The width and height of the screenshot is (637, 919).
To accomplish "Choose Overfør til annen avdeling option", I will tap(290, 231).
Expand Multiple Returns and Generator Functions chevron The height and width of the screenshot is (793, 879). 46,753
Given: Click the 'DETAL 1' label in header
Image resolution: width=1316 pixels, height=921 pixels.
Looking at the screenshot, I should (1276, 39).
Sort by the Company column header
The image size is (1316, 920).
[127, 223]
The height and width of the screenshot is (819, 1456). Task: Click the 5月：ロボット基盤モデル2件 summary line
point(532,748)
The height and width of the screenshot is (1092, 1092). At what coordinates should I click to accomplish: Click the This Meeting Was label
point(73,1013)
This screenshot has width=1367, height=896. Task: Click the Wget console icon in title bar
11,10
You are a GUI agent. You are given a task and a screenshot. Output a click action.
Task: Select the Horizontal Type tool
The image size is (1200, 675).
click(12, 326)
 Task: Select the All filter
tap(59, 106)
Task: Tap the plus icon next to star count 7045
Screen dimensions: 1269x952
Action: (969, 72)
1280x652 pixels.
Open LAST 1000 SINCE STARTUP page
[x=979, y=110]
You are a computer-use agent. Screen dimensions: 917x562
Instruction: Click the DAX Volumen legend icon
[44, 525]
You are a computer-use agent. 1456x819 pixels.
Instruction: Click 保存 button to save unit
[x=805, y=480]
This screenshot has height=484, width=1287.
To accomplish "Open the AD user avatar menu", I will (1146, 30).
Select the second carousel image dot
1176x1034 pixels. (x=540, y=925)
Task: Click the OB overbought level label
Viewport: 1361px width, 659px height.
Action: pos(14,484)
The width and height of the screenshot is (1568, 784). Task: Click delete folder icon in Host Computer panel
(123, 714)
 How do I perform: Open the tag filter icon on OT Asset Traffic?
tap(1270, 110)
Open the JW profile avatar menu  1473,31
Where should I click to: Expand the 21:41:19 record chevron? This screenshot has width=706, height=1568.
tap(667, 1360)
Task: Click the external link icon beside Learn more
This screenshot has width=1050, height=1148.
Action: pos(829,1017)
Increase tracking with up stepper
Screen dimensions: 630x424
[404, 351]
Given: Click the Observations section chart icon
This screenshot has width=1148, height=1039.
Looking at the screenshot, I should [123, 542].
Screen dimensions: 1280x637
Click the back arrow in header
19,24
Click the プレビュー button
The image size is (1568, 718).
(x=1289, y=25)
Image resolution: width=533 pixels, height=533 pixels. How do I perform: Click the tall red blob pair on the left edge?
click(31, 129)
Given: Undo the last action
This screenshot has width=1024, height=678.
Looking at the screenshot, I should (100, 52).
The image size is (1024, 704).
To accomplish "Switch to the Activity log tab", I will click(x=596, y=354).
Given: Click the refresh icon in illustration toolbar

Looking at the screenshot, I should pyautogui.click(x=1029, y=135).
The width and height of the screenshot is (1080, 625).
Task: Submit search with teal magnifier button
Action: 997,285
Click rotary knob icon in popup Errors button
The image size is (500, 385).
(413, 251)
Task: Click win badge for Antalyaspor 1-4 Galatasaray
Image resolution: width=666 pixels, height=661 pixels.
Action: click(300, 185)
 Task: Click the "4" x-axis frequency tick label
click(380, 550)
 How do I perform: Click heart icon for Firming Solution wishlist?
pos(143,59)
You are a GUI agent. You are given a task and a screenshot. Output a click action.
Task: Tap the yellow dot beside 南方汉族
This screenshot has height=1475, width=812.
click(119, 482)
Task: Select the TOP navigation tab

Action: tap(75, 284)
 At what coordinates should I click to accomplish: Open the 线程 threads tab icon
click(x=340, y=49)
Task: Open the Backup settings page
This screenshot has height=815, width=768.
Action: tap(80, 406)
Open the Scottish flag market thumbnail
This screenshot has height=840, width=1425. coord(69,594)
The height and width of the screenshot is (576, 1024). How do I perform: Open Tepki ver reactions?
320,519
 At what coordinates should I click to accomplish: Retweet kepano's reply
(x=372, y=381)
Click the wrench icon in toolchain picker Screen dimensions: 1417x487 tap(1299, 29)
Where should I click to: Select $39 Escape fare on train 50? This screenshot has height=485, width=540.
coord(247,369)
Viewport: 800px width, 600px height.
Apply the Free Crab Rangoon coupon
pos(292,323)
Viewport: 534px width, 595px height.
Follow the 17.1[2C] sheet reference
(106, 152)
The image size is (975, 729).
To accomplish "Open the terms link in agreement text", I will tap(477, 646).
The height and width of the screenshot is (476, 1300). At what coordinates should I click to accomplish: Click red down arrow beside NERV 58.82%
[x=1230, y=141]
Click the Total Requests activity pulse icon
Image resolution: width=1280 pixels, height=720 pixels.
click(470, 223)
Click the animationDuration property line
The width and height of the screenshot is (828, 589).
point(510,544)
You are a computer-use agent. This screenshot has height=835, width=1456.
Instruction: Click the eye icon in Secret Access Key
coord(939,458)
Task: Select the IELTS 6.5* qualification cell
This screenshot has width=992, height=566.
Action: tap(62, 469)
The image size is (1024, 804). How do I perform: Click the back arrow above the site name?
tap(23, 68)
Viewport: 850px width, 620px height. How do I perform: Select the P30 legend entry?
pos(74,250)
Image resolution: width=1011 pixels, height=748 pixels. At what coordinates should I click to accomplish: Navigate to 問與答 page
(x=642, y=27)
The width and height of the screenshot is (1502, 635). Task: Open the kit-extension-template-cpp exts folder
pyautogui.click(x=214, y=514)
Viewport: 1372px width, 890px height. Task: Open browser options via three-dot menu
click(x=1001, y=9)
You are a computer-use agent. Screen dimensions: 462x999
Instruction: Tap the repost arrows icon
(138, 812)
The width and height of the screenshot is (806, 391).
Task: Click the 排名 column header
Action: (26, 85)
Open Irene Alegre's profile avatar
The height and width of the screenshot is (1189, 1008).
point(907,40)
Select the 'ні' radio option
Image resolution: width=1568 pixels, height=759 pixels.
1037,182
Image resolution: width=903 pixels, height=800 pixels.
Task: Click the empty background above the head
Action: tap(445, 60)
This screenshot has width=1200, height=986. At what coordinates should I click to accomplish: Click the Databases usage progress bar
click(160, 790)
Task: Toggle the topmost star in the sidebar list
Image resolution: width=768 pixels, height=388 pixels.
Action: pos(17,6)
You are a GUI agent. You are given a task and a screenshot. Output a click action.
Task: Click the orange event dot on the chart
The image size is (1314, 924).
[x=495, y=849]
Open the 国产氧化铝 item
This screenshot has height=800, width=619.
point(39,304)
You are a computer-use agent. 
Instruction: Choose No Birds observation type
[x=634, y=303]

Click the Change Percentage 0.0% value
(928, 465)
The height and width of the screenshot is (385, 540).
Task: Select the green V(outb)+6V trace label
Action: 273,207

» How to complete this task: Report each line in the data that holds the word "avatar".

» Result below:
To accomplish "Open the AD user avatar menu", I will (1146, 30).
Open the JW profile avatar menu  1473,31
Open Irene Alegre's profile avatar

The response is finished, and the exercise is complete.